Yeah. Right. So I was going to say he’s got a fantastic systemology approach where he basically just builds a platform for you to be able to do what you’re talking about there and systemise and document the business. And we’re big fans at Succession Plus we’re big fans of the business being able to transform so that they’re dependent upon the move away or shift dependence from key people to key processes. And if our business becomes known for our process and our system and our brand is associated with that system and we train everyone to use that system and process, that means we don’t need to get brilliant people because the sheer level of high level brilliant people are really hard to find. We can just get everyday people who are smart people and train them in our system and process and then we can have in every business I’m talking not just our business, you can really create value in the business by demonstrating that people are following the process rather than just following, tapping into their knowledge and experience.
And I’m so glad you brought that up because when we talked about know are you following EOS? Is that the pattern? Well, actually systemology is another one where we’ve taken inspiration from David Jennings and he’s also been largely very much influenced by say, the E-myth as well. So all of these things play into it. You said a really interesting thing there for me, which was you’re not necessarily looking to get as such the a player or the expert, but the team players, if you like, who can follow the pattern. And that’s something I really agree with because we’re really focused in my business much more on the team side of things.
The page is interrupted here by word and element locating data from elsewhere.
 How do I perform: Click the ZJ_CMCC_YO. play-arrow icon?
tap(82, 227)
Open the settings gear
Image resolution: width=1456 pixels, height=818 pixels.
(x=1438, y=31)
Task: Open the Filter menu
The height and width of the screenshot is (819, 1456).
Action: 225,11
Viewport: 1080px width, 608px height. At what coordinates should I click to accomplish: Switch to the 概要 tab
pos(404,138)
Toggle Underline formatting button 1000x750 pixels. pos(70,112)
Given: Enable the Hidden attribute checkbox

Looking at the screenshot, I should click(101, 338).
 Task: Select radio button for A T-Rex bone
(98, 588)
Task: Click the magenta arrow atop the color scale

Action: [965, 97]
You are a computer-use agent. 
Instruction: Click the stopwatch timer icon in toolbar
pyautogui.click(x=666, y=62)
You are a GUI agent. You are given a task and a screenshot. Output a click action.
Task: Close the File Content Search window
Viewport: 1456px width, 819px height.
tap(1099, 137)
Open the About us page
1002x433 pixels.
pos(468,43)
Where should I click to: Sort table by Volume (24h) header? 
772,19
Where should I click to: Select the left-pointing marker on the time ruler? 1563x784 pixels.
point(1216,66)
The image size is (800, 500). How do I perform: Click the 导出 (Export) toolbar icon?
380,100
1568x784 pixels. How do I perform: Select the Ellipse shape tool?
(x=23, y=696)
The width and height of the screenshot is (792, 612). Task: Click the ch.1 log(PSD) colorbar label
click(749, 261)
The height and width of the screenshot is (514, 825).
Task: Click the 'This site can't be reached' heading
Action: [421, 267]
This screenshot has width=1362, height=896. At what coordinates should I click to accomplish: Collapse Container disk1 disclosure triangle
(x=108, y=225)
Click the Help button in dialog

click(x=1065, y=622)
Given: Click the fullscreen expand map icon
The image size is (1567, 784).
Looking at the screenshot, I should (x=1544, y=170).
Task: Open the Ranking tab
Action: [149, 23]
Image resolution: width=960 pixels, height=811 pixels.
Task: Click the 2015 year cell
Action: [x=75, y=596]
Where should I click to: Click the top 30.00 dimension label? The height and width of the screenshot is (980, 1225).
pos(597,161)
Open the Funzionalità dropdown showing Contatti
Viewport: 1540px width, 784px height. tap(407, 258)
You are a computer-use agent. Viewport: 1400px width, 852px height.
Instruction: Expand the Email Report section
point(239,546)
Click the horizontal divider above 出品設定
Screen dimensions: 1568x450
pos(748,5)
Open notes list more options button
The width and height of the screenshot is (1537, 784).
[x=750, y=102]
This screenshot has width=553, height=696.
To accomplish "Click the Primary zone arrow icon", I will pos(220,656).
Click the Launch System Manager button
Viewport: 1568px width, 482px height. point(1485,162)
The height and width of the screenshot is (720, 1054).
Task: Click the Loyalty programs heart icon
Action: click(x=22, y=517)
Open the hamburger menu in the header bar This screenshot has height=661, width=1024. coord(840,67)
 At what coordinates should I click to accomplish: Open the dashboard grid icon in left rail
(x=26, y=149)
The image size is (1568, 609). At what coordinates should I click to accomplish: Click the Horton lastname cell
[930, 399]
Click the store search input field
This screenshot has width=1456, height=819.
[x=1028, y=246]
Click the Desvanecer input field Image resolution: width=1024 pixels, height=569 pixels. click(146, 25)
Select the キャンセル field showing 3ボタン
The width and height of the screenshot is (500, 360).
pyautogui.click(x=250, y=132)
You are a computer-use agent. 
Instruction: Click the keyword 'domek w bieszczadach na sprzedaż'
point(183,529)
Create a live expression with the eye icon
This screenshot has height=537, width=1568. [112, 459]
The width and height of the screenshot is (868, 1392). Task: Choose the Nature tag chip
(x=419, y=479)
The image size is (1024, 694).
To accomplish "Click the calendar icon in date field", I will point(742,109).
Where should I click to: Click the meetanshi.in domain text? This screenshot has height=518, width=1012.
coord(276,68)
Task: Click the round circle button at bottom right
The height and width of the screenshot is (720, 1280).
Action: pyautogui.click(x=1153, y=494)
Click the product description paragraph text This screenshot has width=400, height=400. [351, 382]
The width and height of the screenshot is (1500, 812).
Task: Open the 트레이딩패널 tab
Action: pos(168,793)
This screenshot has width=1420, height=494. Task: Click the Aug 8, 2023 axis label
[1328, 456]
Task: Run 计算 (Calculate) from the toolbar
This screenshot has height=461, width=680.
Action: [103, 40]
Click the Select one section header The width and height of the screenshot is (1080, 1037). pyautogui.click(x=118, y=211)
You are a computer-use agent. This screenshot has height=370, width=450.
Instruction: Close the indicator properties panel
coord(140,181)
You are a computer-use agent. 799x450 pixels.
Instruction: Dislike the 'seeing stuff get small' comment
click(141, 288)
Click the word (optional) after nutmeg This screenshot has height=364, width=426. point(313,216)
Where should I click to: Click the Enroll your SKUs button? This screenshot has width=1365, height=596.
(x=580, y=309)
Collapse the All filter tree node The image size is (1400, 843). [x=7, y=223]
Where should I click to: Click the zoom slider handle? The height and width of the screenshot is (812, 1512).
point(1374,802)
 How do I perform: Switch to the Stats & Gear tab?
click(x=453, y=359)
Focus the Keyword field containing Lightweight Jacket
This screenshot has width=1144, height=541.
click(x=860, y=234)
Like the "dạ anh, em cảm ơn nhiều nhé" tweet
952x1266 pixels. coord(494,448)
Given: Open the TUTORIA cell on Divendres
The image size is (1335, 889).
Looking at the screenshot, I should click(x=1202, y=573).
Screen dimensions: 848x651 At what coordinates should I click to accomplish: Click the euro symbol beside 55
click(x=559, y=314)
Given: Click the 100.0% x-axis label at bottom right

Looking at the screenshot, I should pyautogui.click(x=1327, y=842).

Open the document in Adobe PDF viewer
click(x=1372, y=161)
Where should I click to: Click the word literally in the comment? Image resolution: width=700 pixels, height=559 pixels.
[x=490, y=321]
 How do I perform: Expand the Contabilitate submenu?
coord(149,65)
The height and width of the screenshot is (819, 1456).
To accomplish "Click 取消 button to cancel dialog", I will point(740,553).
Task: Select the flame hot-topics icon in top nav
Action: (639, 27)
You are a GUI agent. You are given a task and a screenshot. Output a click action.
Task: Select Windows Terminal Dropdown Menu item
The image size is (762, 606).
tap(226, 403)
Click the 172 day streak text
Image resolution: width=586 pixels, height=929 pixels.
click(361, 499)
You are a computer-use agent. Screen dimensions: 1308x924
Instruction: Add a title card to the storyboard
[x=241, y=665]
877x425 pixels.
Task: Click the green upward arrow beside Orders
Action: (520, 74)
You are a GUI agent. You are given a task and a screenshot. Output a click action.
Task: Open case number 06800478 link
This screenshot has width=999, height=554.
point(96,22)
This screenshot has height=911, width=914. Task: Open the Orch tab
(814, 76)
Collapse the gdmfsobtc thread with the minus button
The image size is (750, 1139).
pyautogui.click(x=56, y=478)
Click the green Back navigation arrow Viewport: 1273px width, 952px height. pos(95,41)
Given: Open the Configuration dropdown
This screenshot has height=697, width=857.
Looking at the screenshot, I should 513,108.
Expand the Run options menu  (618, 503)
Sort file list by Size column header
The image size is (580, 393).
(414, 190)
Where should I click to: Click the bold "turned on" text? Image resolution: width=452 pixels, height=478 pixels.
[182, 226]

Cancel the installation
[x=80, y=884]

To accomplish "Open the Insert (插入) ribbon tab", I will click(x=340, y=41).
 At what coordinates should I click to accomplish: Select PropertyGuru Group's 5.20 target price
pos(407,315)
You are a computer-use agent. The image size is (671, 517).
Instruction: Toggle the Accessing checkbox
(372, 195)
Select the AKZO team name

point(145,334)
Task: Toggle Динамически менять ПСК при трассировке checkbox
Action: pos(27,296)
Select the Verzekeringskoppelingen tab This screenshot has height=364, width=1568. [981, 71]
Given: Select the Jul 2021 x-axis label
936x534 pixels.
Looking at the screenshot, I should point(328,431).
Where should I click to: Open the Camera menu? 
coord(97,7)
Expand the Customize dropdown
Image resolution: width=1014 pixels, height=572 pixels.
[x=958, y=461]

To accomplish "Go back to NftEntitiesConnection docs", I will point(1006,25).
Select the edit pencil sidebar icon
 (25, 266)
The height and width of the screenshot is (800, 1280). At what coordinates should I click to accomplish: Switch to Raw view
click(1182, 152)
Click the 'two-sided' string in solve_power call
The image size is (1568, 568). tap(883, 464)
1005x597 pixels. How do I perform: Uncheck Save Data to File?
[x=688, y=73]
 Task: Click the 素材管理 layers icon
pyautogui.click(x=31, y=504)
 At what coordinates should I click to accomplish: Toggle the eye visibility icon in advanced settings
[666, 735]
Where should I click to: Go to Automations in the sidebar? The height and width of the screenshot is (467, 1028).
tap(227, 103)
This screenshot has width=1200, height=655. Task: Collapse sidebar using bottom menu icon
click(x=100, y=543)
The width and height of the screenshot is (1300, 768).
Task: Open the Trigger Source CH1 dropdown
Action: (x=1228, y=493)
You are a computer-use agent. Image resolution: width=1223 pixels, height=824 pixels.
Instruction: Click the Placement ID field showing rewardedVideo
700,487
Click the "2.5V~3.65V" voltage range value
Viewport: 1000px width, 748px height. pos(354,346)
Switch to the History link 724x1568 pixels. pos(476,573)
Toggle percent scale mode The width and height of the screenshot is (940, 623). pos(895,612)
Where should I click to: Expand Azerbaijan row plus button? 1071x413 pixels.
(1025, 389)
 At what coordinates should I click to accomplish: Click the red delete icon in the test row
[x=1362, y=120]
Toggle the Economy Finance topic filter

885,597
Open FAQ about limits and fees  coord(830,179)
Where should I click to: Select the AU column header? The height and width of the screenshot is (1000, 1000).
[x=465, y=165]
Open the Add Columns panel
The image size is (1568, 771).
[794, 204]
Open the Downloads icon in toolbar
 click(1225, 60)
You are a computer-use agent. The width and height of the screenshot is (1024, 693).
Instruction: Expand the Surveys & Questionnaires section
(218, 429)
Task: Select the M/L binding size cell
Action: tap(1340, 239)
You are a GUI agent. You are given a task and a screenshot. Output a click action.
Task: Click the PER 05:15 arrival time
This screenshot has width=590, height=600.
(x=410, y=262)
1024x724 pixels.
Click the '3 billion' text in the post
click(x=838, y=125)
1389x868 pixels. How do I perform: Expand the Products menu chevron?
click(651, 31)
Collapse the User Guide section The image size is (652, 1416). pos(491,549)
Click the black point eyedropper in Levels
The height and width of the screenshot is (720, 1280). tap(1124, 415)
We are employing systems, but we want to make sure there are systems. But what we’re making sure of is that we’ve got team are working together well and performing well and that people are buying into these processes. And so quite often when we go in somewhere, we’ll find there might be low performance. It’s not as a result of the system that’s been put in, it’s as a result of the players they’ve got in there and how they’re performing. And so that’s something we really want to take a look at. I highly favor hiring people who have got good values, good collaborators and who are going to work together well rather than someone who I guess I’m wary of the term a player at the moment because I hear that one a lot. And in my mind, when someone says a player, they’re thinking the very best at a particular unique slice or skill, but actually, quite often it comes at the expense of being a team player. So, yeah, just really agree.
I perhaps like you grew up in Australia playing Aussie rules or playing, let’s just say, footy, just so we removed the state-based bias, basketball and cricket growing up. And it was amazing, the consistency with the coaches drilling into us, that a champion team will always be the team of champions. And one of my coaches was so strong, where we had this kid who was a superstar player, and he was he was leagues ahead, but his ego matched his talent, and he just tried to hog the ball all the time, and it was always about him getting the ball and scoring the goal, and everyone just resented it. And he eventually got kicked off the team and then the rest of the team rose. The ability and the skill and the comradeship of everyone that teamwork, the whole team performed better and won more games. There was no one person scoring all the points, but the whole team raised. And it just really brought home to me, when I look back, the value of a team working coherently for a common objective. And that just fits so well in business. If we’ve got everyone aligned to the same goal and they know how their role or their position on the field contributes to the end goal of the team or the business, they’ll perform better because they know what’s expected of them. They practice every day, they work together. They know exactly how my role, what the scope of my role is, using the metaphor, what the scope of my role is, and how that role is extended to the business achieving its goals overall. And I think that’s what you’re doing. You’re creating the rulebook and the guidelines for the team to go, here’s your role here, and here’s your role here, and you take your role this far, and then you hand it over to this person. And if your role gets to this size, you need to get help from this person, or you need approval, or you need to get a sub off the bench or whatever it is to play with the metaphor. But when you get the team all running in the same direction, it is just a better outcome for everyone and a better experience. Everyone enjoys the game more, as opposed to just one person enjoying the game.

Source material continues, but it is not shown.